Opracowanie nowego leku od hipotezy do wprowadzenia na rynek zajmuje 12-15 lat i kosztuje ponad 1 miliard dolarów. [5] W latach 2006-2015 w Stanach Zjednoczonych tylko 9,6% kandydatów pomyślnie przeszło badania kliniczne i uzyskało zgodę FDA . [6]
Na etapie odkrywania identyfikowane są pierwsze związki, które wykazują pożądaną aktywność na cel biologiczny, tzw. „uderzenia” (od angielskiego hitu - „uderzenie w cel”). Takimi początkowymi trafieniami mogą być nowe związki chemiczne (na przykład z bibliotek kombinatorycznych) lub znane substancje lecznicze i związki naturalne.
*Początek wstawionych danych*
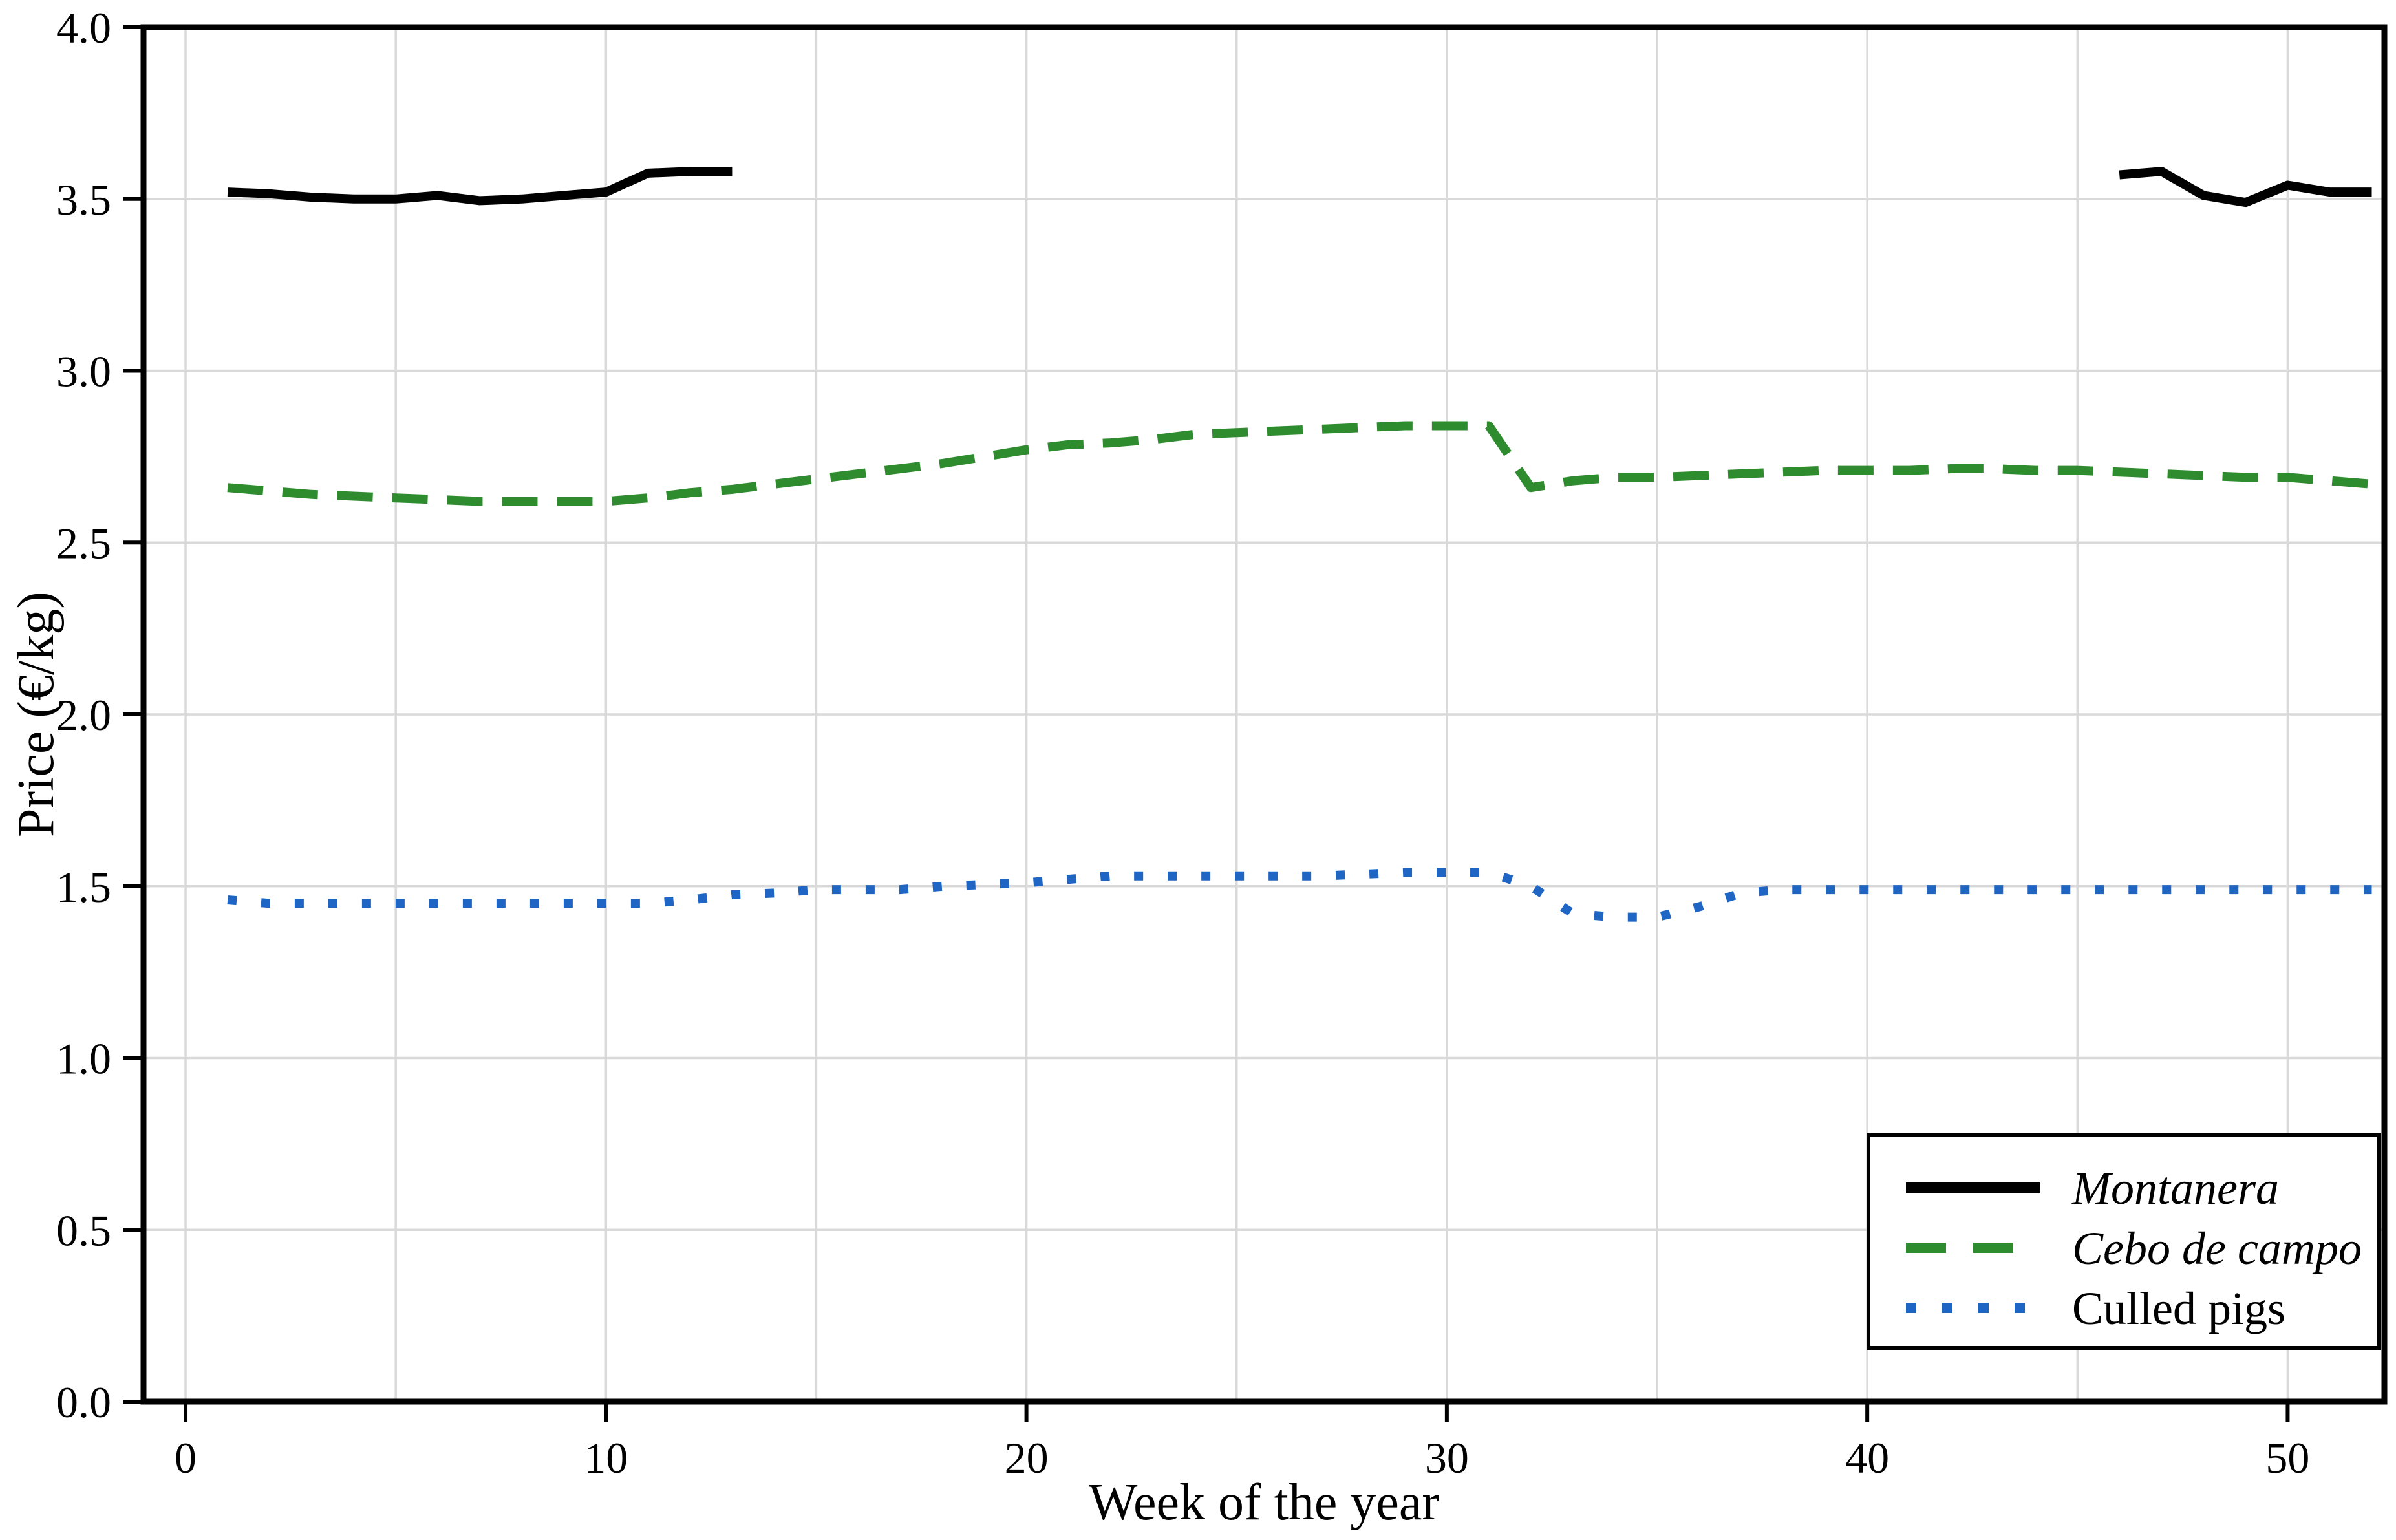  What do you see at coordinates (1300, 464) in the screenshot?
I see `cebo-de-campo-line` at bounding box center [1300, 464].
Trafienia są często odkrywane poprzez badanie interakcji fragmentów drobnocząsteczkowych z celami biologicznymi (enzymy, receptory itp.) Biblioteki fragmentów można pozyskać na drodze syntezy kombinatorycznej lub pobrać z dostępnych archiwów firm farmaceutycznych.
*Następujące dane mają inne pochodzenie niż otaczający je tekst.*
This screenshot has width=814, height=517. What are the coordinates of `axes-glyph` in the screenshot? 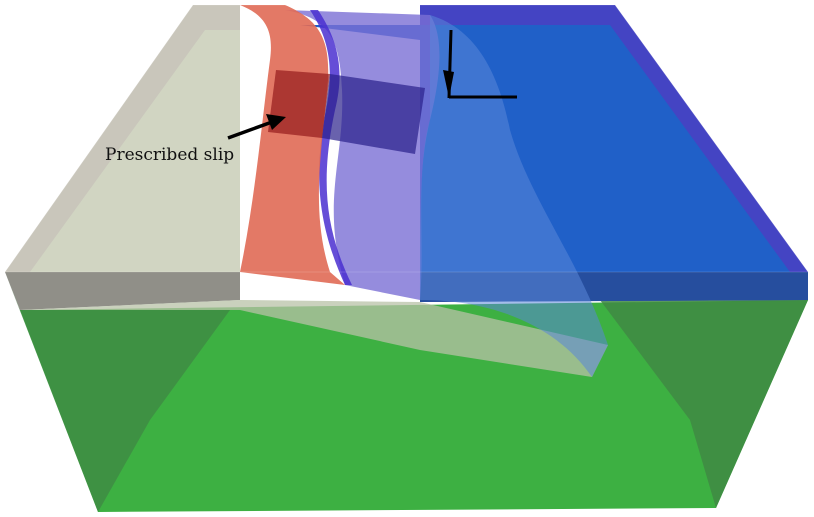 It's located at (480, 64).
Po odkryciu kilkudziesięciu aktywnych, trafionych związków, są one poddawane głębszej analizie, np. badaniu zależności struktura-aktywność oraz ustalaniu fragmentów strukturalnych, które są niezgodne z wielkoskalową syntezą chemiczną . Struktury wybranych związków ulegają ciągłym zmianom w celu poprawy aktywności biologicznej (głównej i ubocznej) oraz właściwości fizykochemicznych (rozpuszczalność, przejście przez błonę, metabolizm itp.) Głównymi czynnikami na tym etapie jest zdolność farmakoforu do wiązania się z celem biologicznym (określona trójwymiarową strukturą i wzajemnym układem centrów aktywnych), farmakokinetykę i farmakodynamikę cząsteczki oraz jej profil toksykologiczny (odporność na niepożądany metabolizm, brak geno-, hepato- i kardiotoksyczności). Najbardziej obiecujące „trafienia” (zwykle 2-3) należą do kategorii „l i dov” (ołów angielski) i są wysyłane do badań toksykologicznych, aw przyszłości klinicznych.
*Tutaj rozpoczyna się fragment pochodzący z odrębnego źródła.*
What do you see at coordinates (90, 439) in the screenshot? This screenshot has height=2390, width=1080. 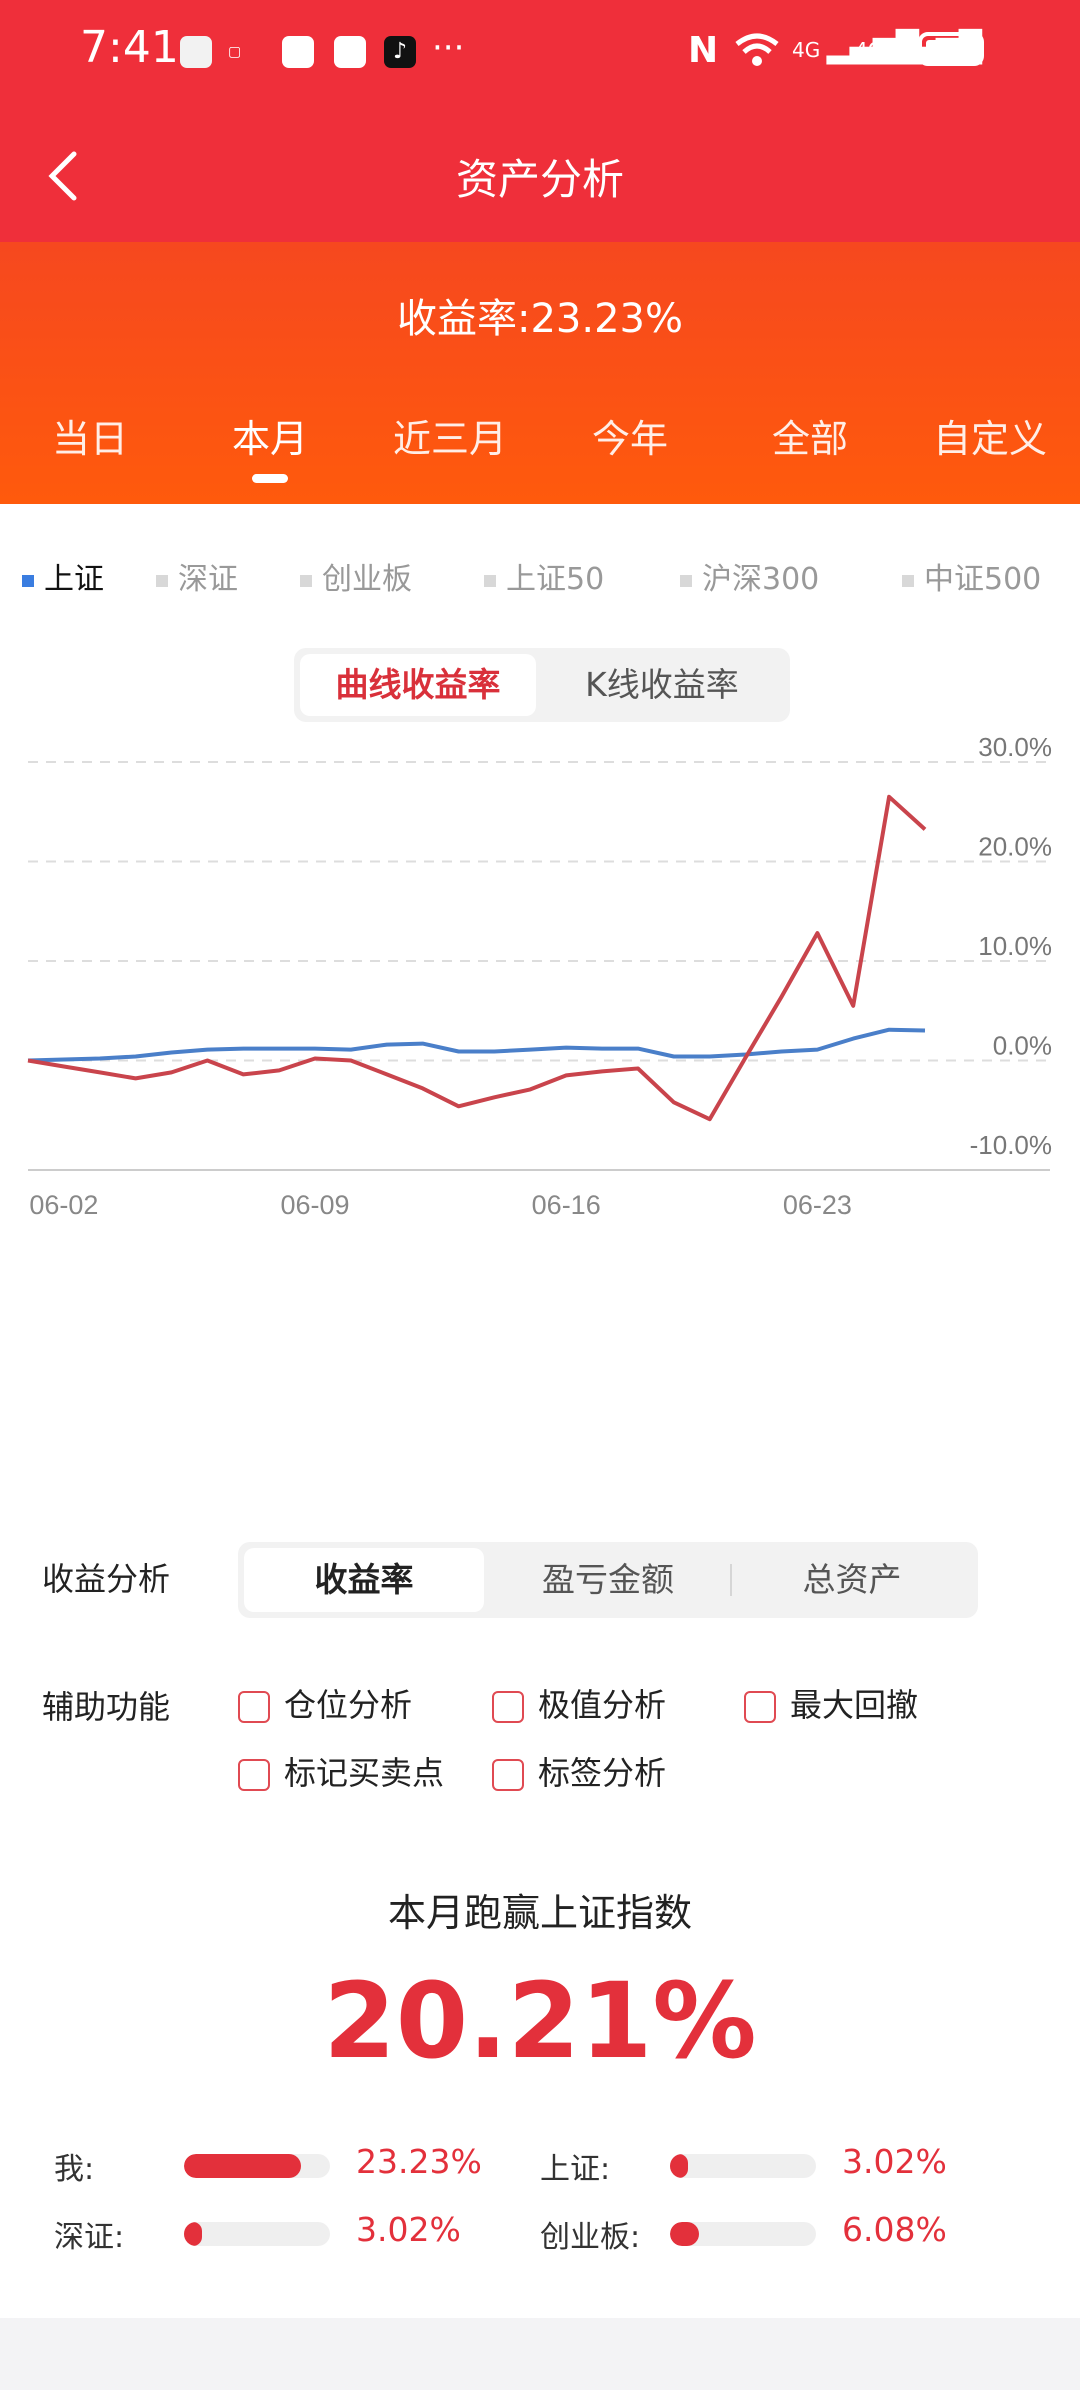 I see `tab-today: 当日` at bounding box center [90, 439].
Na etapie badań klinicznych wyselekcjonowani kandydaci na leki (leady) są najpierw wprowadzane do organizmu człowieka, a ich działanie jest wszechstronnie badane w niewielkich grupach ochotników (zwykle od 10 do 3000 osób, w zależności od choroby i fazy badania). Ten złożony proces przebiega pod ścisłą kontrolą w kilku etapach, tzw. fazy:
Badania kliniczne i przedkliniczne wymagają dużych ilości substancji testowych (od kilkuset gramów do kilkudziesięciu kilogramów), które znacznie przekraczają możliwości syntetyczne laboratoriów chemii medycznej. Dlatego wybrane do badań związki poddawane są wielokrotnej analizie retrosyntetycznej w celu ustalenia wydajnej i skalowalnej syntezy, a także najskuteczniejszej postaci dawkowania . Rozwój syntezy przemysłowej jest złożonym, wieloczynnikowym procesem, w którym konieczne jest zbilansowanie kosztów produkcji (odczynniki, sprzęt, robocizna), bezpieczeństwa syntezy dla pracowników i środowiska, czystości produktu końcowego oraz stabilność postaci dawkowania podczas przechowywania. Wymagania te są regulowane zgodnie z tzw. Zasady GMP ( ang . Good Manufacturing Practice, dobra praktyka produkcyjna).